Versus Versace Spring/Summer 2016 Collection – London Fashion Week
Versus Versace presented their 2016 ready-to-wear line for the second day of London Fashion Week. With both men and women cast, there was a definite air of androgyny to the collection. Feminine silhouettes were created with masculinity, and masculine silhouettes with femininity, but there was a clear line between the two. The female models sported strong looks in varying styles of dresses and feminine pantsuits, while the men modeled slightly grungy versions of classic suits. As always, the creative director of the brand, Anthony Vaccarello dazzled the audience with his modern, sleek and sexy designs featuring his signature cut-outs, slits and iconic black coloring.
The Versus Versace spring 2016 collection featured mostly dark navy and black colors, with no lightness that usually accompanies the season. The only suspension this trend was for light blue denim, a white macro-leopard print, and a mute-toned floral print. Even the floral print, however, was based around the dark navy, not really allowing for a lightness to protrude. A theme of the collection seems to be the idea of “half.’ Many of the evening’s looks featured half of a piece of outerwear or half of one garment and half of another. One look was featured with half of a long flowing dress in the white leopard print on the model’s right side, with the left half being a long-sleeved, short black dress. The look immediately following this one was one, where the model displayed half of a classic suit jacket, over black short shorts and a new take on a bralette top with metal accents. This idea is suggested through the entirety of the collection and is an interesting take on the difference between professional and casual apparel.

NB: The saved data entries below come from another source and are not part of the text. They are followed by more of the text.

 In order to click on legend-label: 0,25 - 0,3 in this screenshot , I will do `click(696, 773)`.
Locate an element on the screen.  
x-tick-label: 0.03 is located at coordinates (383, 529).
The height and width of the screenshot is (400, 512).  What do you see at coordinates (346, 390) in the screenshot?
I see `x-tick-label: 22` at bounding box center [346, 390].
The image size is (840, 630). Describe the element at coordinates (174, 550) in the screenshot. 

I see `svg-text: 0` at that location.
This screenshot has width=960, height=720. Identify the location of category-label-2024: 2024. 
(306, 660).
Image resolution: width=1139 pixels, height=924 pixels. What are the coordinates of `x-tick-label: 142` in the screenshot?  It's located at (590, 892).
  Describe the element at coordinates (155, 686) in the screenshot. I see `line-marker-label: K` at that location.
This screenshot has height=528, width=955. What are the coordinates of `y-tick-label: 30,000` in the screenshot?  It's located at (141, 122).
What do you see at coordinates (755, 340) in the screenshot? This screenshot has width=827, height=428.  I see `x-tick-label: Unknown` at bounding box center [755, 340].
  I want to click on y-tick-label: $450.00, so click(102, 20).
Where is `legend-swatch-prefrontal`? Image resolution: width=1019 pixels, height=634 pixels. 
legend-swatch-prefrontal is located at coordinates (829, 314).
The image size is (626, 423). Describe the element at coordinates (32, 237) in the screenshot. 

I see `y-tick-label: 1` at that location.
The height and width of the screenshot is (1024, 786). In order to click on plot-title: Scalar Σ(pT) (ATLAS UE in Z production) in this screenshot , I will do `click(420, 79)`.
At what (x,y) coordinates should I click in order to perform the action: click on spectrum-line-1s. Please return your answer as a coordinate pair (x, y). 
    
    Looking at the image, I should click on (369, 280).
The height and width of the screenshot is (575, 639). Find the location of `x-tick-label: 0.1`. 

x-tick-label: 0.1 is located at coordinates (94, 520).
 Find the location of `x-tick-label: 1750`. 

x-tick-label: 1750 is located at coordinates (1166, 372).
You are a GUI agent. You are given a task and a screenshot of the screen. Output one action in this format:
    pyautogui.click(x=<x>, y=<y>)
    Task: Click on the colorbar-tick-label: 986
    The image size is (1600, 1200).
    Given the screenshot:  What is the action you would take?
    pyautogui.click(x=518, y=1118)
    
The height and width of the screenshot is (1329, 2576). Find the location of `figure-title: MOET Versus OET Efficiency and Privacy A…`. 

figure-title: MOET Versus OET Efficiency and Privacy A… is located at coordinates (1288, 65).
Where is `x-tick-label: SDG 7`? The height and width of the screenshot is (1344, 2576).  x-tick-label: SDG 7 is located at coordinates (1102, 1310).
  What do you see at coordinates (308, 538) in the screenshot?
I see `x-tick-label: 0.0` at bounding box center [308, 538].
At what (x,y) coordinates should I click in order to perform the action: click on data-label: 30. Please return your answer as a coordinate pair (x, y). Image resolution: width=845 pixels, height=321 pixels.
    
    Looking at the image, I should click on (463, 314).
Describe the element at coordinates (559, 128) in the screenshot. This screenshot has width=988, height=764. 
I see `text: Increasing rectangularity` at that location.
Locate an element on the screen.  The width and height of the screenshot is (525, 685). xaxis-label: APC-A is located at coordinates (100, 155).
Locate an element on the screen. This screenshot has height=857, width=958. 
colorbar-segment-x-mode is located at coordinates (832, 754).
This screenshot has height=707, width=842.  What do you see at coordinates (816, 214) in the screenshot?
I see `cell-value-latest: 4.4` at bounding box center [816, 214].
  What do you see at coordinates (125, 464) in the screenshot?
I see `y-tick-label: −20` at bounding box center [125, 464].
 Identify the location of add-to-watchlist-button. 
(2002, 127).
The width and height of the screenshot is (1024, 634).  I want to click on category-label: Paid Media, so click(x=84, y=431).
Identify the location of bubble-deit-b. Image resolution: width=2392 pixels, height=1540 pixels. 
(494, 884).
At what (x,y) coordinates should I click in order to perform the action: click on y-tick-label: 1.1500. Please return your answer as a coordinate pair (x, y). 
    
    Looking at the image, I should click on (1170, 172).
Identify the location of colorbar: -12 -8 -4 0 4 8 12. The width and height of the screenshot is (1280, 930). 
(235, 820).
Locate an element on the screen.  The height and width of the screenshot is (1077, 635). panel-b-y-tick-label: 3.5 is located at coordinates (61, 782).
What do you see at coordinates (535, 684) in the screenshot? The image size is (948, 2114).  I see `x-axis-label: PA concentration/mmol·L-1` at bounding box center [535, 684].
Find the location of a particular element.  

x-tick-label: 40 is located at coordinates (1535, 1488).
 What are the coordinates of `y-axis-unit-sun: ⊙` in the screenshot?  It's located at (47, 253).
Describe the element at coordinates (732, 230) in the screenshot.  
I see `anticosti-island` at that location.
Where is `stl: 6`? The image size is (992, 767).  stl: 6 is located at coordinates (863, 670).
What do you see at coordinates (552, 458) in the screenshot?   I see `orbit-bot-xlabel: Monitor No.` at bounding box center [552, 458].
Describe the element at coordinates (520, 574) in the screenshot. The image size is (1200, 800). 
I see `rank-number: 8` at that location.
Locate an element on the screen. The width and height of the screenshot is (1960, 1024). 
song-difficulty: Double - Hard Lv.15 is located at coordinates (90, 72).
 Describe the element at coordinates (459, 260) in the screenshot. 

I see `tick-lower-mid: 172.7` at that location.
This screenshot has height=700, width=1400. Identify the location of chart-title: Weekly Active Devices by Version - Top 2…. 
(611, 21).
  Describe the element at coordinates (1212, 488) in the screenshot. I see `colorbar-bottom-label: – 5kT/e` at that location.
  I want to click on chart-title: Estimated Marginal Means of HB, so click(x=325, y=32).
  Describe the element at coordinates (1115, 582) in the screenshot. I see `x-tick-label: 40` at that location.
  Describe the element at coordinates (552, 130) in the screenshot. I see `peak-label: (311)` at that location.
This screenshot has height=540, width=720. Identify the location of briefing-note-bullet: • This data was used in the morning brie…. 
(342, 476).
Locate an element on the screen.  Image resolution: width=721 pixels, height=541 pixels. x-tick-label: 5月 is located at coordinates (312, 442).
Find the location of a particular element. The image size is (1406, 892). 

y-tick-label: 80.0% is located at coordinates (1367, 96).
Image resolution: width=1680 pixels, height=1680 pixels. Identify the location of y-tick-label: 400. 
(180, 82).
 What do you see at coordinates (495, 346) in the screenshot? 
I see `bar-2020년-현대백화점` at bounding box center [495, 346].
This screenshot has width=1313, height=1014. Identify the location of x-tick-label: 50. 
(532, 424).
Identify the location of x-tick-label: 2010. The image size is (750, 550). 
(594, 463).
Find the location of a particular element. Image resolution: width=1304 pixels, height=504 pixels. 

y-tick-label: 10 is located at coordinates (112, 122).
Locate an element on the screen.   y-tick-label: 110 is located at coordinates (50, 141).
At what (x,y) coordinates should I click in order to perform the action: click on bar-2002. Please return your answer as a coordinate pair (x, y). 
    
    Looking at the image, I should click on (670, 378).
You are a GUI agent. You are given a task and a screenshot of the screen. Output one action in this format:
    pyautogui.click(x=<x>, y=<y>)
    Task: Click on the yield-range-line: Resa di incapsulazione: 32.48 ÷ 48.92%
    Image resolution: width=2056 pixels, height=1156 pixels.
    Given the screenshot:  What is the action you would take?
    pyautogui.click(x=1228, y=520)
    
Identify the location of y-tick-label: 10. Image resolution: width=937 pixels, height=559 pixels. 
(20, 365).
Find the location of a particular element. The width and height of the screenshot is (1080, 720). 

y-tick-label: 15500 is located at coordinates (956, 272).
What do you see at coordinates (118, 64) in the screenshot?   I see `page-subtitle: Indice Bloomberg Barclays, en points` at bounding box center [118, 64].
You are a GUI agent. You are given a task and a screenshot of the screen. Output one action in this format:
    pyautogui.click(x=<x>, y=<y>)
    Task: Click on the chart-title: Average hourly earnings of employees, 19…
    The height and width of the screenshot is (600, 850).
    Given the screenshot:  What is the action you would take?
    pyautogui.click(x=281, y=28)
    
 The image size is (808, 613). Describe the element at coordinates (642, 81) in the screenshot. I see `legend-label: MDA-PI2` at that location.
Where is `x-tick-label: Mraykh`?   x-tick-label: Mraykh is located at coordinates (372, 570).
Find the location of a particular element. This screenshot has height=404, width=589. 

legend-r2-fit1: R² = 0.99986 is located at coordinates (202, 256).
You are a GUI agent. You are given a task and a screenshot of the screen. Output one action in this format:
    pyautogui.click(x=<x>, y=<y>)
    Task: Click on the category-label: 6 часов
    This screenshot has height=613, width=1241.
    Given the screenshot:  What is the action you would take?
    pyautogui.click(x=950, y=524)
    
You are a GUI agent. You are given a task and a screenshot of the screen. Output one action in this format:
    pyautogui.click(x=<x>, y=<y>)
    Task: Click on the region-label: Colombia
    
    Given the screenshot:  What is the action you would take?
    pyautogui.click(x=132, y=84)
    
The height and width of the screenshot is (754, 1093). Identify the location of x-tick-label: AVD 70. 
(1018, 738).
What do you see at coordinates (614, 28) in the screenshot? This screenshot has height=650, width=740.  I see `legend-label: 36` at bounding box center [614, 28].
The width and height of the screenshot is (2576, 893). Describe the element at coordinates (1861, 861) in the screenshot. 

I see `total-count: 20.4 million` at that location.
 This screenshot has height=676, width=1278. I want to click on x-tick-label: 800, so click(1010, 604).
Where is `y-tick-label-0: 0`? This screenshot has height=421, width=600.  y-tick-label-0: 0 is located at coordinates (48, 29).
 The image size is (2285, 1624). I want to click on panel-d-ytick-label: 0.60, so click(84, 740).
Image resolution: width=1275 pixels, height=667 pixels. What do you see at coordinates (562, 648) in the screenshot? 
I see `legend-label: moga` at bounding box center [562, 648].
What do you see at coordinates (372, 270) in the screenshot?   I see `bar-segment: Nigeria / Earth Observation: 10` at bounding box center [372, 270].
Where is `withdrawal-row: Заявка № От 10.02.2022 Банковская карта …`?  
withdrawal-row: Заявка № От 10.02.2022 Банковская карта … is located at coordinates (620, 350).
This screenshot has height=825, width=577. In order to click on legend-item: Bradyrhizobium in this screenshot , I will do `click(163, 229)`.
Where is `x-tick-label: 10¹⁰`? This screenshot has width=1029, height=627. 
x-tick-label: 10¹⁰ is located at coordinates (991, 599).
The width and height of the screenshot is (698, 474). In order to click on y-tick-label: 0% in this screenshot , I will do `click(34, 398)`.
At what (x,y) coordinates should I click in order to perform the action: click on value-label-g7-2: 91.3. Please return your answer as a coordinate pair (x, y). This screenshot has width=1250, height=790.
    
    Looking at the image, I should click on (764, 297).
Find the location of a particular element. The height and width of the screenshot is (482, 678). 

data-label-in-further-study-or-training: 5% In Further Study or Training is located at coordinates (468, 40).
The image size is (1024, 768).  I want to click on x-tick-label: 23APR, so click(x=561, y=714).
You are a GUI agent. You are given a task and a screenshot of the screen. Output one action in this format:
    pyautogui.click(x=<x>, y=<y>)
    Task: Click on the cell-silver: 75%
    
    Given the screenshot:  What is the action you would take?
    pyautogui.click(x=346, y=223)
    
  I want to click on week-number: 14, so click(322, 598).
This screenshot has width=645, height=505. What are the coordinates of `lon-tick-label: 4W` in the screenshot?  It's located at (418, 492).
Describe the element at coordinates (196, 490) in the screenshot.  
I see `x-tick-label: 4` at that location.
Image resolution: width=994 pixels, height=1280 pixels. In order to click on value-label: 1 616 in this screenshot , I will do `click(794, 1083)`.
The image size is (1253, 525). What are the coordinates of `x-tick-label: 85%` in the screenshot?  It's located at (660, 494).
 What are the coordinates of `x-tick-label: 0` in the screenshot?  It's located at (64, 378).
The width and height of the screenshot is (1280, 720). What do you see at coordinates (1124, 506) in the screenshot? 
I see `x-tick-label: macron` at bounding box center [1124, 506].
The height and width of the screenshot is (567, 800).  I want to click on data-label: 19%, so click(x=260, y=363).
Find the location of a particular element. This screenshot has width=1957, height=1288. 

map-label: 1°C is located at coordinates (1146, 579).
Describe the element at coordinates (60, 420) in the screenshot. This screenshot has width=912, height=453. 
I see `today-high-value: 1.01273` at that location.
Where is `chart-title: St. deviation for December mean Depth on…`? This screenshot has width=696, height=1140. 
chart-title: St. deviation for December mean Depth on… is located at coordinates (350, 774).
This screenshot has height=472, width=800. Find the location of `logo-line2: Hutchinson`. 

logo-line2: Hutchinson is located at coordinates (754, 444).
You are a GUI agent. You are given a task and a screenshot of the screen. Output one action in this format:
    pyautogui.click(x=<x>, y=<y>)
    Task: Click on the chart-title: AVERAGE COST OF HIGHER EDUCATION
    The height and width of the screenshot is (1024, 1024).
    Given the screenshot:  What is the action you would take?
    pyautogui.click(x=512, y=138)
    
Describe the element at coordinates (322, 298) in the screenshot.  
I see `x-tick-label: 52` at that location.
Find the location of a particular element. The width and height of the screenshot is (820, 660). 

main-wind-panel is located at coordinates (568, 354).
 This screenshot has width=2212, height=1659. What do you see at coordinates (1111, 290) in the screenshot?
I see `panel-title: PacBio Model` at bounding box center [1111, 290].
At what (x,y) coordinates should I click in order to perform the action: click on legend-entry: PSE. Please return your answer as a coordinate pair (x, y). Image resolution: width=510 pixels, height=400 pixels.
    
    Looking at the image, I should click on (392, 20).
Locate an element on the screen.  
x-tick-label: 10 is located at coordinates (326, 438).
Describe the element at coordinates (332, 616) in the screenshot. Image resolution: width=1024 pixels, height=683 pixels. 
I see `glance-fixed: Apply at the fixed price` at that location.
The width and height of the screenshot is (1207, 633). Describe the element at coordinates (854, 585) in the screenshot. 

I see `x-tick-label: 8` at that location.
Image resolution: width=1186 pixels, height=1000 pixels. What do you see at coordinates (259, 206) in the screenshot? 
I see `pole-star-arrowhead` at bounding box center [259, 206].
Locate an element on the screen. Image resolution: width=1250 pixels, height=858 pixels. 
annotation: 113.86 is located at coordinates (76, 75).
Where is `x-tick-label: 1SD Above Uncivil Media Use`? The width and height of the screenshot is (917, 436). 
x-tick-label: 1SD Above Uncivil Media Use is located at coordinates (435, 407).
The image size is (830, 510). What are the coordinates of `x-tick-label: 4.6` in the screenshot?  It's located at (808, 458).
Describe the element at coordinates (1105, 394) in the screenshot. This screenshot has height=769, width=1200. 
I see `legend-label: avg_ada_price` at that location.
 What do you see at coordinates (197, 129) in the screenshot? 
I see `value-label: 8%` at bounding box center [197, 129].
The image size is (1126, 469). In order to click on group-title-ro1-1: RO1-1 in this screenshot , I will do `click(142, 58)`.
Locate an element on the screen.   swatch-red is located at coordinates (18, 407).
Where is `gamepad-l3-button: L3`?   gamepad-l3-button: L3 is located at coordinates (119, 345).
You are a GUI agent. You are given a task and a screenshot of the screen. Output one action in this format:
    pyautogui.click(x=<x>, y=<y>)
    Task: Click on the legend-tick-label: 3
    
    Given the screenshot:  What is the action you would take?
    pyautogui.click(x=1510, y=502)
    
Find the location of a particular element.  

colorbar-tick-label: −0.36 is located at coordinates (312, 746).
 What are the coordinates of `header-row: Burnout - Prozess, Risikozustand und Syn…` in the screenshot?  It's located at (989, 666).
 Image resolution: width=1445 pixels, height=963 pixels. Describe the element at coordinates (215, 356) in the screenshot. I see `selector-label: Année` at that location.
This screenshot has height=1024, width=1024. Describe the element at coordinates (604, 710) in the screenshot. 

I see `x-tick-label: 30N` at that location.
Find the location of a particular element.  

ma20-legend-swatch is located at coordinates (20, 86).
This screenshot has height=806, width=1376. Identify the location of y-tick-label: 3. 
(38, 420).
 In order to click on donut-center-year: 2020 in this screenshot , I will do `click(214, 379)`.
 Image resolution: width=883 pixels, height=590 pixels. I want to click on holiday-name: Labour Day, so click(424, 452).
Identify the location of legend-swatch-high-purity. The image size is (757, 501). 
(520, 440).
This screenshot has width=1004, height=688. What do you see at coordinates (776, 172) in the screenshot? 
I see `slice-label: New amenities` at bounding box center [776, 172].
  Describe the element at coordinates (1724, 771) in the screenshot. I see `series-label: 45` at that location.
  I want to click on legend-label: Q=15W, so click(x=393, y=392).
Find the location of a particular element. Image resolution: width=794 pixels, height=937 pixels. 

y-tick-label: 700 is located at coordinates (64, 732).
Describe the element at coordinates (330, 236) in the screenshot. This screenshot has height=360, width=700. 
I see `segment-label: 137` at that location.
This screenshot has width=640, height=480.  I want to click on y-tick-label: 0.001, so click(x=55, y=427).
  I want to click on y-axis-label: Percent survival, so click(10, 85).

Versus Versace’s spring jackets, featured on male models, are a lovely take on a staple spring piece. Most of those produced for the collection were in the abstract floral print, and appeared to be in a thin, perfect-for-spring fabric. Trending for spring in 2016, as displayed in this collection, is also jumpsuits. While the piece in and of itself is versatile across seasons, Anthony Vaccarello showcased the distinct warm-weather lightness.
If there’s one word to describe the Versus Versace spring 2016 collection, it would be strong. With the colors protruding strength, alongside the straight-cut silhouettes, both men and women on the runway embodied powerful personas with a hint of flair and drama dashed on top. Versus also presented a number of long dresses, in both the floral print and in solid black, to finish off the show. Each piece had a simple shape, but was unique in the way each flowed. While the dresses had a wonderfully glamorous runway appeal, a few of the dresses were presented with slits high enough to make the ready-to-wear aspect questionable. While the dresses looked great on the models, and would definitely look great on many clients, these dresses would be very difficult to pull off without alterations.
One of the final dresses, however, caught my eye for its simplicity and impeccable execution. That dress was the simple, black number with short sleeves and a boat neck top, with a slit of a reasonable length. Despite the simplicity, this was one of the best standout pieces of the show, and I would love to have one for myself.
The diffusion line of the original Versace brand is showing its dominance in today’s fashion market, displaying new ideas with no signs of running out anytime soon.